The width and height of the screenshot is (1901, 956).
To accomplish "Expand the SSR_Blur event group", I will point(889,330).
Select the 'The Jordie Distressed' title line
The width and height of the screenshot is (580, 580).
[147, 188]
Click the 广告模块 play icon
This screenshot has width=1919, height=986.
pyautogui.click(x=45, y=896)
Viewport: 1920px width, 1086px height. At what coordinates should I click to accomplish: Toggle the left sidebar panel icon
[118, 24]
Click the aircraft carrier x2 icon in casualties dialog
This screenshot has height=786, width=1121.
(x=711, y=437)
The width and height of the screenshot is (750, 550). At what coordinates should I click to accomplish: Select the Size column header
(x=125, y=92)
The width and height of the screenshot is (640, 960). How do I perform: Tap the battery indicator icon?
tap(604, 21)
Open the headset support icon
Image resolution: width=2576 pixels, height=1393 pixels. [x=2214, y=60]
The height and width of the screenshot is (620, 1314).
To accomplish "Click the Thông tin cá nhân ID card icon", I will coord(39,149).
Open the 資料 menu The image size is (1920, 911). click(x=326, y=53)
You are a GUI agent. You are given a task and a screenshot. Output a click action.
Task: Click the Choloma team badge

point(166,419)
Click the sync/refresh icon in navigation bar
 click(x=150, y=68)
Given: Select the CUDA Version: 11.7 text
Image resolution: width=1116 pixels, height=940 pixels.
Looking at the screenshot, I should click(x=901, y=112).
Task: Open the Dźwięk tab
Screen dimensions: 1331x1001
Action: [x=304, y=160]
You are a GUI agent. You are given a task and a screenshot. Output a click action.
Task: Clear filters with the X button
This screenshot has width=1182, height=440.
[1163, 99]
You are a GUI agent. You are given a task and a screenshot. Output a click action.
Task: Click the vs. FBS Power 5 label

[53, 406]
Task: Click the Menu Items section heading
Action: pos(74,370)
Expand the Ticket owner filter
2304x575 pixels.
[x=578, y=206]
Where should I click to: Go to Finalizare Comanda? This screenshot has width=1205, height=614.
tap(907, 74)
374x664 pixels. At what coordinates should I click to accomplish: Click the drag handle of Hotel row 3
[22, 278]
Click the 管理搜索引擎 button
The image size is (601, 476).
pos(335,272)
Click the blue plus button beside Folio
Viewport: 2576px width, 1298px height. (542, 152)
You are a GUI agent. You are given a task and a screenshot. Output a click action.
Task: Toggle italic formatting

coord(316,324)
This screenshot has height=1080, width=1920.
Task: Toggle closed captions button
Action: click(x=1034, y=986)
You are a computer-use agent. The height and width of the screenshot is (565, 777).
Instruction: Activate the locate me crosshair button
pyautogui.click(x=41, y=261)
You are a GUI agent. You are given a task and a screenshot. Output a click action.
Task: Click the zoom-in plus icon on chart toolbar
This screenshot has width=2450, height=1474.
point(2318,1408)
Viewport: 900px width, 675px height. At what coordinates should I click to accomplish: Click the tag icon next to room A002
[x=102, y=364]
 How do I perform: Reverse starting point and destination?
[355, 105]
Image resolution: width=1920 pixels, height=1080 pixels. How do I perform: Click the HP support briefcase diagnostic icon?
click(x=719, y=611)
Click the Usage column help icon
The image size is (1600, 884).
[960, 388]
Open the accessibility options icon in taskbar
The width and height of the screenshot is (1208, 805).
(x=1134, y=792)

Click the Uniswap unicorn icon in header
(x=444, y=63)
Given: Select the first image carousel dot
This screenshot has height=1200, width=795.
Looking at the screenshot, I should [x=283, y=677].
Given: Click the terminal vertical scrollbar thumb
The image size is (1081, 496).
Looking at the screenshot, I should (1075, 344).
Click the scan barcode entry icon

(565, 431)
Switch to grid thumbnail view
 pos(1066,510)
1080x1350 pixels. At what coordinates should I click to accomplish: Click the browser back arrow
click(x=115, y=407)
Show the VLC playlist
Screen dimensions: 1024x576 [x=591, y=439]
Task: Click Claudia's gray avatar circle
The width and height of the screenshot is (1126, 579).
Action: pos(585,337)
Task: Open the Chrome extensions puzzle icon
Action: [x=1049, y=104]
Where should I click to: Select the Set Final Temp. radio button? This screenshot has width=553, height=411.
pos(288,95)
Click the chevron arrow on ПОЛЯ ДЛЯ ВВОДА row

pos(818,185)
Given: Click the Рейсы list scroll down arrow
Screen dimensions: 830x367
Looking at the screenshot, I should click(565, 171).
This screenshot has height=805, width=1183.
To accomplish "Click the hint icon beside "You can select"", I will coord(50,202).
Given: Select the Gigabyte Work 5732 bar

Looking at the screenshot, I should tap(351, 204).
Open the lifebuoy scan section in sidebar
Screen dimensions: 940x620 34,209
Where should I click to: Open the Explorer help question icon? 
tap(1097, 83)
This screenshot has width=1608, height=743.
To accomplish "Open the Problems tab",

→ Work to complete: Retype every one of the records above word for word, keeping each line in its original order.

→ Result of the task:
The width and height of the screenshot is (1901, 956).
To accomplish "Expand the SSR_Blur event group", I will point(889,330).
Select the 'The Jordie Distressed' title line
The width and height of the screenshot is (580, 580).
[147, 188]
Click the 广告模块 play icon
This screenshot has width=1919, height=986.
pyautogui.click(x=45, y=896)
Viewport: 1920px width, 1086px height. At what coordinates should I click to accomplish: Toggle the left sidebar panel icon
[118, 24]
Click the aircraft carrier x2 icon in casualties dialog
This screenshot has height=786, width=1121.
(x=711, y=437)
The width and height of the screenshot is (750, 550). At what coordinates should I click to accomplish: Select the Size column header
(x=125, y=92)
The width and height of the screenshot is (640, 960). How do I perform: Tap the battery indicator icon?
tap(604, 21)
Open the headset support icon
Image resolution: width=2576 pixels, height=1393 pixels. [x=2214, y=60]
The height and width of the screenshot is (620, 1314).
To accomplish "Click the Thông tin cá nhân ID card icon", I will coord(39,149).
Open the 資料 menu The image size is (1920, 911). click(x=326, y=53)
You are a GUI agent. You are given a task and a screenshot. Output a click action.
Task: Click the Choloma team badge

point(166,419)
Click the sync/refresh icon in navigation bar
 click(x=150, y=68)
Given: Select the CUDA Version: 11.7 text
Image resolution: width=1116 pixels, height=940 pixels.
Looking at the screenshot, I should click(x=901, y=112).
Task: Open the Dźwięk tab
Screen dimensions: 1331x1001
Action: [x=304, y=160]
You are a GUI agent. You are given a task and a screenshot. Output a click action.
Task: Clear filters with the X button
This screenshot has width=1182, height=440.
[1163, 99]
You are a GUI agent. You are given a task and a screenshot. Output a click action.
Task: Click the vs. FBS Power 5 label

[53, 406]
Task: Click the Menu Items section heading
Action: pos(74,370)
Expand the Ticket owner filter
2304x575 pixels.
[x=578, y=206]
Where should I click to: Go to Finalizare Comanda? This screenshot has width=1205, height=614.
tap(907, 74)
374x664 pixels. At what coordinates should I click to accomplish: Click the drag handle of Hotel row 3
[22, 278]
Click the 管理搜索引擎 button
The image size is (601, 476).
pos(335,272)
Click the blue plus button beside Folio
Viewport: 2576px width, 1298px height. (542, 152)
You are a GUI agent. You are given a task and a screenshot. Output a click action.
Task: Toggle italic formatting

coord(316,324)
This screenshot has height=1080, width=1920.
Task: Toggle closed captions button
Action: click(x=1034, y=986)
You are a computer-use agent. The height and width of the screenshot is (565, 777).
Instruction: Activate the locate me crosshair button
pyautogui.click(x=41, y=261)
You are a GUI agent. You are given a task and a screenshot. Output a click action.
Task: Click the zoom-in plus icon on chart toolbar
This screenshot has width=2450, height=1474.
point(2318,1408)
Viewport: 900px width, 675px height. At what coordinates should I click to accomplish: Click the tag icon next to room A002
[x=102, y=364]
 How do I perform: Reverse starting point and destination?
[355, 105]
Image resolution: width=1920 pixels, height=1080 pixels. How do I perform: Click the HP support briefcase diagnostic icon?
click(x=719, y=611)
Click the Usage column help icon
The image size is (1600, 884).
[960, 388]
Open the accessibility options icon in taskbar
The width and height of the screenshot is (1208, 805).
(x=1134, y=792)

Click the Uniswap unicorn icon in header
(x=444, y=63)
Given: Select the first image carousel dot
This screenshot has height=1200, width=795.
Looking at the screenshot, I should [x=283, y=677].
Given: Click the terminal vertical scrollbar thumb
The image size is (1081, 496).
Looking at the screenshot, I should (1075, 344).
Click the scan barcode entry icon

(565, 431)
Switch to grid thumbnail view
 pos(1066,510)
1080x1350 pixels. At what coordinates should I click to accomplish: Click the browser back arrow
click(x=115, y=407)
Show the VLC playlist
Screen dimensions: 1024x576 [x=591, y=439]
Task: Click Claudia's gray avatar circle
The width and height of the screenshot is (1126, 579).
Action: pos(585,337)
Task: Open the Chrome extensions puzzle icon
Action: [x=1049, y=104]
Where should I click to: Select the Set Final Temp. radio button? This screenshot has width=553, height=411.
pos(288,95)
Click the chevron arrow on ПОЛЯ ДЛЯ ВВОДА row

pos(818,185)
Given: Click the Рейсы list scroll down arrow
Screen dimensions: 830x367
Looking at the screenshot, I should click(565, 171).
This screenshot has height=805, width=1183.
To accomplish "Click the hint icon beside "You can select"", I will coord(50,202).
Given: Select the Gigabyte Work 5732 bar

Looking at the screenshot, I should tap(351, 204).
Open the lifebuoy scan section in sidebar
Screen dimensions: 940x620 34,209
Where should I click to: Open the Explorer help question icon? 
tap(1097, 83)
This screenshot has width=1608, height=743.
To accomplish "Open the Problems tab",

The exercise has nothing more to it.